Question

How does the area of a circle change if the radius is multiplied by a factor of n, where n is a whole number?

Answer

**step1** Understanding the formula for the area of a circle

The area of a circle is found by multiplying a special number called "pi" (π) by the radius of the circle, and then multiplying the radius by itself one more time. We can write this as: Area = $$ \pi $$ × radius × radius.

**step2** Setting up the original circle's area

Let's think about a circle with an original radius. Its area would be calculated as: Original Area = $$ \pi $$ × Original Radius × Original Radius.

**step3** Considering the new radius

The problem states that the radius is multiplied by a factor of 'n'. This means the new radius is 'n' times the original radius.

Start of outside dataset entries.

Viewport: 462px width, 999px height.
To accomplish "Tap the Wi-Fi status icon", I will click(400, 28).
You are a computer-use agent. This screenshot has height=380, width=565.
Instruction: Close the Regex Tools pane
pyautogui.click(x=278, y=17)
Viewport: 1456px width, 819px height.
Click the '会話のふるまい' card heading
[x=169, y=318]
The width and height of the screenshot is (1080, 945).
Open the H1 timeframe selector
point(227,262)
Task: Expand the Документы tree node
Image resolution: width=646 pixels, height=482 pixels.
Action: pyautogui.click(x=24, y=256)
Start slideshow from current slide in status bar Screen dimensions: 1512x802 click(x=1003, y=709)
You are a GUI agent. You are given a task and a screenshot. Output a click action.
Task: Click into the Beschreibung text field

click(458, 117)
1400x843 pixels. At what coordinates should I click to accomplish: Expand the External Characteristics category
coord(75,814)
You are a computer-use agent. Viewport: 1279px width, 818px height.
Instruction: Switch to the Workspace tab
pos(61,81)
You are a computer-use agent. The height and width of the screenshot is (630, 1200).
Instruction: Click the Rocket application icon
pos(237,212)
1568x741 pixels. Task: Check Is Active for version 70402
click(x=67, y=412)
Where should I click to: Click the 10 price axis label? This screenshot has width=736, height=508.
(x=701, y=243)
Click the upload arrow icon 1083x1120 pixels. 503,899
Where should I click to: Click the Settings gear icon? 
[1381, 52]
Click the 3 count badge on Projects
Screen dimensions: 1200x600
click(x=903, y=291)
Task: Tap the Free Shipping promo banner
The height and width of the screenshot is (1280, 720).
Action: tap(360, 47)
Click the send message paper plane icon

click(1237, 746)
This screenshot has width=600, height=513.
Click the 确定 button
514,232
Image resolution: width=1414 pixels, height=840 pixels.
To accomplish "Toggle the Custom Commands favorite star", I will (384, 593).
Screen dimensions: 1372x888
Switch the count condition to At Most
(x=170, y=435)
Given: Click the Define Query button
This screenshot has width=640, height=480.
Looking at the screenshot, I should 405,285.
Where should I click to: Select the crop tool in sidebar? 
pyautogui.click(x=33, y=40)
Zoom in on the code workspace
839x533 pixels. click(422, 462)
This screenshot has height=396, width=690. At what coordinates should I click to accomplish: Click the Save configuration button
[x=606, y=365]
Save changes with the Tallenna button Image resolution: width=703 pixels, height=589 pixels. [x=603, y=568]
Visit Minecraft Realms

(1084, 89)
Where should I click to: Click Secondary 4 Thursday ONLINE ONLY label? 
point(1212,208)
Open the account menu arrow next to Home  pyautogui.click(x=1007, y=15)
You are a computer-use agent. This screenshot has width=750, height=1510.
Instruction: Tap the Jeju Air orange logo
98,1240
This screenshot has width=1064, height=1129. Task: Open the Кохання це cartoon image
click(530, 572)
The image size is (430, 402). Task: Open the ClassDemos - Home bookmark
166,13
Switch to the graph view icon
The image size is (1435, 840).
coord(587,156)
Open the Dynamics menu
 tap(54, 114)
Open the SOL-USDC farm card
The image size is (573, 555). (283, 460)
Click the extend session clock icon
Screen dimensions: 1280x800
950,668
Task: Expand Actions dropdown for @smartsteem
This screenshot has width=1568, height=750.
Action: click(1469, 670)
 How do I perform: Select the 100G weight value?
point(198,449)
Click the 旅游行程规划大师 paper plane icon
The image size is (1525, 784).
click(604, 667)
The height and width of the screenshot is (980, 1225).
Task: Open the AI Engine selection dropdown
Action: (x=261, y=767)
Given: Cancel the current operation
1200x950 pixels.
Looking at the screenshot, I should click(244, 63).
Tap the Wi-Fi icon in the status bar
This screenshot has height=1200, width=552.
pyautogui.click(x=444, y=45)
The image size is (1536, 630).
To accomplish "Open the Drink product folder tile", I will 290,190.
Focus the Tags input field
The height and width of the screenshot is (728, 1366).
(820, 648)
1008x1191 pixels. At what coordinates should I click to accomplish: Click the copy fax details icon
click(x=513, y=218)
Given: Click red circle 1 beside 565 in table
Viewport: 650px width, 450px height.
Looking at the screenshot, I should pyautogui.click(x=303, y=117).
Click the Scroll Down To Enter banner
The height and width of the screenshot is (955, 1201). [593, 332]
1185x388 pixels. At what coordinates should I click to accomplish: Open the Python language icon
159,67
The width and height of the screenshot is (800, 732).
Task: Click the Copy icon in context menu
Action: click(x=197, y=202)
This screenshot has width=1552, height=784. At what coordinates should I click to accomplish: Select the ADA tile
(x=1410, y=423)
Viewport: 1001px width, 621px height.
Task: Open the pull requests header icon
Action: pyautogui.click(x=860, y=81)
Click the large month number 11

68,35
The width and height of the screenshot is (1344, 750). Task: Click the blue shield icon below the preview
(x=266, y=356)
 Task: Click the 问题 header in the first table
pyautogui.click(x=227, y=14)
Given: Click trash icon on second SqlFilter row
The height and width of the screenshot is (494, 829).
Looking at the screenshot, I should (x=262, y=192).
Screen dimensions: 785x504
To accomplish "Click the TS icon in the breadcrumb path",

So, New Radius = n × Original Radius.

**step4** Calculating the area of the new circle

Now, let's find the area of the circle with this new radius:
New Area = $$ \pi $$ × New Radius × New Radius
New Area = $$ \pi $$ × (n × Original Radius) × (n × Original Radius)

**step5** Comparing the new area to the original area

We can rearrange the terms in the calculation for the New Area:
New Area = $$ \pi $$ × n × Original Radius × n × Original Radius
We can group the 'n' factors together:
New Area = (n × n) × ($$ \pi $$ × Original Radius × Original Radius)
Since ($$ \pi $$ × Original Radius × Original Radius) is exactly the Original Area, we can see that:
New Area = (n × n) × Original Area.
Therefore, if the radius of a circle is multiplied by a factor of 'n', the area of the circle will be multiplied by a factor of 'n times n'.